The Archduchess allowed herself a cheeky grin. 'Have you no such ambition, Papa?'

'What do you think?' snorted the Emperor. The snort turned into a prolongued wheeze, then an even lengthier fit of coughing. The Archduchess eyed him apprehensively, ready to call in the Court physicians. As the upheaval gradually subsided into a stertorious breathing, his elder daughter could see, not for the first time, just how old and frail the Emperor was becoming.
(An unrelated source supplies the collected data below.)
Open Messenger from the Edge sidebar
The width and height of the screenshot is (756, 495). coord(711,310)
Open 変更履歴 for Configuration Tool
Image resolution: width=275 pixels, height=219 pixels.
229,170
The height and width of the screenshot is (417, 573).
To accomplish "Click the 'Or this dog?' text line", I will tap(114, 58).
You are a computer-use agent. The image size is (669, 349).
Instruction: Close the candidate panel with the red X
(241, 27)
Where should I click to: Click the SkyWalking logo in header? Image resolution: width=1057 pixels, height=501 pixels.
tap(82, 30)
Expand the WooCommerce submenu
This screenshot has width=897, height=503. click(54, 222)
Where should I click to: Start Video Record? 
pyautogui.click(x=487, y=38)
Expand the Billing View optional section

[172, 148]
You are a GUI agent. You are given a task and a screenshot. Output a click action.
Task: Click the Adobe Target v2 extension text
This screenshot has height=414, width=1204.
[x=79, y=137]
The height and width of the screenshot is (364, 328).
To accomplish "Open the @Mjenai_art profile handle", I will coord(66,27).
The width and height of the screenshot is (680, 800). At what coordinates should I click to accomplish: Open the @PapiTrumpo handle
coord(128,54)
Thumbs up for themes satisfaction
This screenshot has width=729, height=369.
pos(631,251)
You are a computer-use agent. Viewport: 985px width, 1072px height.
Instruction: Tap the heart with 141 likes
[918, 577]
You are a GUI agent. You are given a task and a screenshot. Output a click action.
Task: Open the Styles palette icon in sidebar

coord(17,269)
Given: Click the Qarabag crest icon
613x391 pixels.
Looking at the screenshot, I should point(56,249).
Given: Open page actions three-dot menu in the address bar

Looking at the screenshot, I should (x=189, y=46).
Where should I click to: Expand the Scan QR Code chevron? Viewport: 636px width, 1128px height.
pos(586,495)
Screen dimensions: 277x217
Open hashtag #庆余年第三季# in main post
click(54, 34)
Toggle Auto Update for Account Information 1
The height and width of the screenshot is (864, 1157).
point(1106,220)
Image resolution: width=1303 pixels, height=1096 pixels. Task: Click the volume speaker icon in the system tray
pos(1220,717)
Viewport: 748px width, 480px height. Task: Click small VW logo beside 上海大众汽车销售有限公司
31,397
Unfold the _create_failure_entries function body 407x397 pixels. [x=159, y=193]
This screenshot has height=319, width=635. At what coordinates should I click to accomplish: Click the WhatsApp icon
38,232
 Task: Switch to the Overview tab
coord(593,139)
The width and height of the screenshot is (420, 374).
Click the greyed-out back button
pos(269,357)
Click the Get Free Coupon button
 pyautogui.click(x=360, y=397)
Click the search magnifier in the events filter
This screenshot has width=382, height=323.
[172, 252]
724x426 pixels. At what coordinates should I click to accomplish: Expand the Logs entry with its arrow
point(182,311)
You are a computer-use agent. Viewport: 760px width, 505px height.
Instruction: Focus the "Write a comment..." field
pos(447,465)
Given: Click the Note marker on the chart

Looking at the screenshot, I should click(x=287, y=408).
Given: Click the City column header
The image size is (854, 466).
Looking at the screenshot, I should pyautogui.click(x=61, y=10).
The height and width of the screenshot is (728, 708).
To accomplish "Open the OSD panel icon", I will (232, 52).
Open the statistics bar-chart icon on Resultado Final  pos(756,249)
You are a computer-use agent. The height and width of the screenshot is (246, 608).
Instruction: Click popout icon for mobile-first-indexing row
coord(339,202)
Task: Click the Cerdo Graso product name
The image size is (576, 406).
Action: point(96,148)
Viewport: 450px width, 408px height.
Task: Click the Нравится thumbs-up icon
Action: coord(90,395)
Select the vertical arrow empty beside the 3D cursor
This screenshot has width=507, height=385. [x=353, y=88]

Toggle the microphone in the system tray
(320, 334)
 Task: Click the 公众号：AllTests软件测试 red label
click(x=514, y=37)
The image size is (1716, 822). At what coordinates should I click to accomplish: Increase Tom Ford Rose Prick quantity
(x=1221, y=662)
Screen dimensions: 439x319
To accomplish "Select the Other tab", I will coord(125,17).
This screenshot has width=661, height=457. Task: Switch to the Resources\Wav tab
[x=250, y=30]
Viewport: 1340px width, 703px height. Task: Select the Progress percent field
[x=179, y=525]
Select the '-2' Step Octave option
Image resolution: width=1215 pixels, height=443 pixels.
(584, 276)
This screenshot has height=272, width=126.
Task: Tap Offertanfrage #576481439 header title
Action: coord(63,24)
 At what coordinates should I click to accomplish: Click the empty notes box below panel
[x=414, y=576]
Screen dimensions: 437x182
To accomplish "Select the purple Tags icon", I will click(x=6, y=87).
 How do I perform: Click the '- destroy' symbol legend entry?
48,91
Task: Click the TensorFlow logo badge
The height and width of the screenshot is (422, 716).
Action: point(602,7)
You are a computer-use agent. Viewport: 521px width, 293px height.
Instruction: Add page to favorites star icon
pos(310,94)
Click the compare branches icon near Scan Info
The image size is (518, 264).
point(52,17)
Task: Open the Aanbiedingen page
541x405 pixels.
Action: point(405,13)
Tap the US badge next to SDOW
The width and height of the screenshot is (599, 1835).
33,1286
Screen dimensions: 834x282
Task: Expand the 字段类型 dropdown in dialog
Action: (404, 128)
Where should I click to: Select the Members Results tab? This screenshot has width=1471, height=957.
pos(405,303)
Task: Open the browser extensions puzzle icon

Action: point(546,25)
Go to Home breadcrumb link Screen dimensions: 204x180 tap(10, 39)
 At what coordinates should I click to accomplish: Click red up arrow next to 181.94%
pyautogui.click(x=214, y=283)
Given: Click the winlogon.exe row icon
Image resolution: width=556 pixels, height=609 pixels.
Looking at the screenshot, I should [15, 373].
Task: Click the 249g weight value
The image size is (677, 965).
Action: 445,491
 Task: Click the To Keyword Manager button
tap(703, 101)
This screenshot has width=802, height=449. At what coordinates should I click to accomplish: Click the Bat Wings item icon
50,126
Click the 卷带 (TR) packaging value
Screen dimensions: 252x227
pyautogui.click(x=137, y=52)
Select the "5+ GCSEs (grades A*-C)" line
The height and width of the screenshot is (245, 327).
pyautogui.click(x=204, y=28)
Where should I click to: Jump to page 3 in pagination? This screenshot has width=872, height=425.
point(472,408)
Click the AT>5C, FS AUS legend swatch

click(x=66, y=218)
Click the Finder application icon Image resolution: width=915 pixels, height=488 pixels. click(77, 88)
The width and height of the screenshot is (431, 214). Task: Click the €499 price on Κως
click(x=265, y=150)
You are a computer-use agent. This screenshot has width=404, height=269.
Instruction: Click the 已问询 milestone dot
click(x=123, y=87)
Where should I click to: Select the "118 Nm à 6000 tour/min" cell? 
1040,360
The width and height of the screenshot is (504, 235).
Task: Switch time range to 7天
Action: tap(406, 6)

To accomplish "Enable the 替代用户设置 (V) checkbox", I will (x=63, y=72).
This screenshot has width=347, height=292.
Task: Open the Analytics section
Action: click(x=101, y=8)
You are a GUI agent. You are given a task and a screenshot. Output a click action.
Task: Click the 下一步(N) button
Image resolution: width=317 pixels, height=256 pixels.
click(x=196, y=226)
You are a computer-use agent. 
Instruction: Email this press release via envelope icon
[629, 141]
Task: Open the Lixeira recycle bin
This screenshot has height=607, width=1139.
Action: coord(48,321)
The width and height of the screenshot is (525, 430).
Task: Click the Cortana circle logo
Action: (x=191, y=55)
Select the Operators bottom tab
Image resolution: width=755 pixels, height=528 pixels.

'Methinks, Papa, that had you any such purpose or intent, you would have compassed it long since. At eighty-three, you are not going to be embarking upon whole new political adventures now...'

'The first Edward of England did!' tartly remarked her father, rallying somewhat. 'But you are right. I've never cast covetous eyes upon Ulrichstein. Whatever the Herzog would like to pretend to the world or to himself, the Imperial Guarantee provides for the continued existence, integrity and sovereignty of the Bishopric as a political and ecclesiastical State, together with its allegiance to the See of Roma. I was never about to renege on that Guarantee. Besides which, the Bishopric is a valuable buffer State that we pay for by slightly elevated prices for goods we import through the Herzog's Helgoland seaports. He should remember that.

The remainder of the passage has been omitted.